Torch multiprocessing not yielding nontrivial speedup

I was running into some trouble using DistributedDataPrallel and made a simple sanitation script to measure the speedup yielded by torches multiprocessing.

import os
import sys
import torch.distributed as dist
import torch.multiprocessing as mp
import time

def setup(rank, world_size):
    os.environ['MASTER_ADDR'] = 'localhost'
    os.environ['MASTER_PORT'] = '12372'
    dist.init_process_group("gloo", rank=rank, world_size=world_size)

def cleanup(): 
    dist.destroy_process_group()

def main(rank, world_size):
    setup(rank, world_size)
    time.sleep(5)
    cleanup()


if __name__ == "__main__":
    world_size = int(sys.argv[1])
    start = time.time()
    mp.spawn(main,
             args=(world_size,),
             nprocs=world_size,
             join=True)
    stop = time.time()
    print("world size: ", world_size, "\ntime elapsed: ", stop - start)
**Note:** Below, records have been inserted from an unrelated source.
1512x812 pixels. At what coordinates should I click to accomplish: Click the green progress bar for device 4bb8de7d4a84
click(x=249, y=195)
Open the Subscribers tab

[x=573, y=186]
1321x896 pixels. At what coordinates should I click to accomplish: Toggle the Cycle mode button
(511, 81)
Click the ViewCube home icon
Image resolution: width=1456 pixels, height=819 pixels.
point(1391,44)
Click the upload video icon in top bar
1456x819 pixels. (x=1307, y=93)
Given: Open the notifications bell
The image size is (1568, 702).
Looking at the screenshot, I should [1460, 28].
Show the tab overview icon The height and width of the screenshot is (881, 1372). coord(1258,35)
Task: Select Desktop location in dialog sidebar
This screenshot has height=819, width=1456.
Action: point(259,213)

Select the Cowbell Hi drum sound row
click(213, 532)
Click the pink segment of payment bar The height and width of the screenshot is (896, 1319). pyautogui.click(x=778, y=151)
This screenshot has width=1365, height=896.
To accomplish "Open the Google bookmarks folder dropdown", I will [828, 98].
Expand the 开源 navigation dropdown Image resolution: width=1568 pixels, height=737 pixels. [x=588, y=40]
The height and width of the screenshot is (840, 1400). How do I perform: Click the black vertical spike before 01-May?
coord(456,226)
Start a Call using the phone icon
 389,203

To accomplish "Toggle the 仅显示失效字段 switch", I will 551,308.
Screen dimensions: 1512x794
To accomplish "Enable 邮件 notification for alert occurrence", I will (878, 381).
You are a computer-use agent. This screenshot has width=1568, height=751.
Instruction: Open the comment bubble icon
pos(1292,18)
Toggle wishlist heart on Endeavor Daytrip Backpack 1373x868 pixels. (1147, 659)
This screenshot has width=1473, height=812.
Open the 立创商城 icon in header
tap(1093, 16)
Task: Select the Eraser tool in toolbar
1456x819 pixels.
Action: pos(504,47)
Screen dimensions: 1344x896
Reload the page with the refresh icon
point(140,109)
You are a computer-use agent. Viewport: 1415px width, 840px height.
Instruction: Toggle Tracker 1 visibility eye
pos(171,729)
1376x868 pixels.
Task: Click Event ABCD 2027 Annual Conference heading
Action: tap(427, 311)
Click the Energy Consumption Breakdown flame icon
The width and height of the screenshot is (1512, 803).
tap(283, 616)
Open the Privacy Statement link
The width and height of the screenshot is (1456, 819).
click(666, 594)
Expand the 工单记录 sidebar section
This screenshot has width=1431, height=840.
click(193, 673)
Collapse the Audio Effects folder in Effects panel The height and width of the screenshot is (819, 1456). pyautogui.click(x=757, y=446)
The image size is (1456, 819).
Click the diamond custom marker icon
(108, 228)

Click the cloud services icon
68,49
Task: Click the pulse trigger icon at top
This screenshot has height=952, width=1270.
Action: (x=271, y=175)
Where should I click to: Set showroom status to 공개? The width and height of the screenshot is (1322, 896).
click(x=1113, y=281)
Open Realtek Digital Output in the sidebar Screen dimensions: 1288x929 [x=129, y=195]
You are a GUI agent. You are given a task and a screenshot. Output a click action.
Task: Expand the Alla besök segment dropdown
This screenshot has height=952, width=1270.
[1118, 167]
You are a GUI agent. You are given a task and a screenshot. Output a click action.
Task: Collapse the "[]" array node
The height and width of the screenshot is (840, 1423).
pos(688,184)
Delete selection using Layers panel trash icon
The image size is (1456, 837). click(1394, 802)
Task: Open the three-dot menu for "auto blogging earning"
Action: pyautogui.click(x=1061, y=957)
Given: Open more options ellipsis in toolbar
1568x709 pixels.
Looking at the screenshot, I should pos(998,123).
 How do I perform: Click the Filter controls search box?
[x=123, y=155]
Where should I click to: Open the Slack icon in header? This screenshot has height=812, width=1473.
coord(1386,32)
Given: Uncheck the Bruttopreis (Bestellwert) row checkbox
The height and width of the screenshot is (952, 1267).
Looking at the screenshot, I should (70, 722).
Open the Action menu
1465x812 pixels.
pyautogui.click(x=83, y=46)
I’ve tested with world sizes of [1, 4, 8, 16] on a 32 core machine which resulted in the following outputs:

world size: 1
time elapsed: 7.073131561279297
world size: 4
time elapsed: 8.751604080200195
world size: 8
time elapsed: 9.452412605285645
world size: 16
time elapsed: 13.709965944290161
world size: 32
time elapsed: 22.26715612411499

Am I using mp / dist wrong? Or is an overhead per thread in this scope to be expected?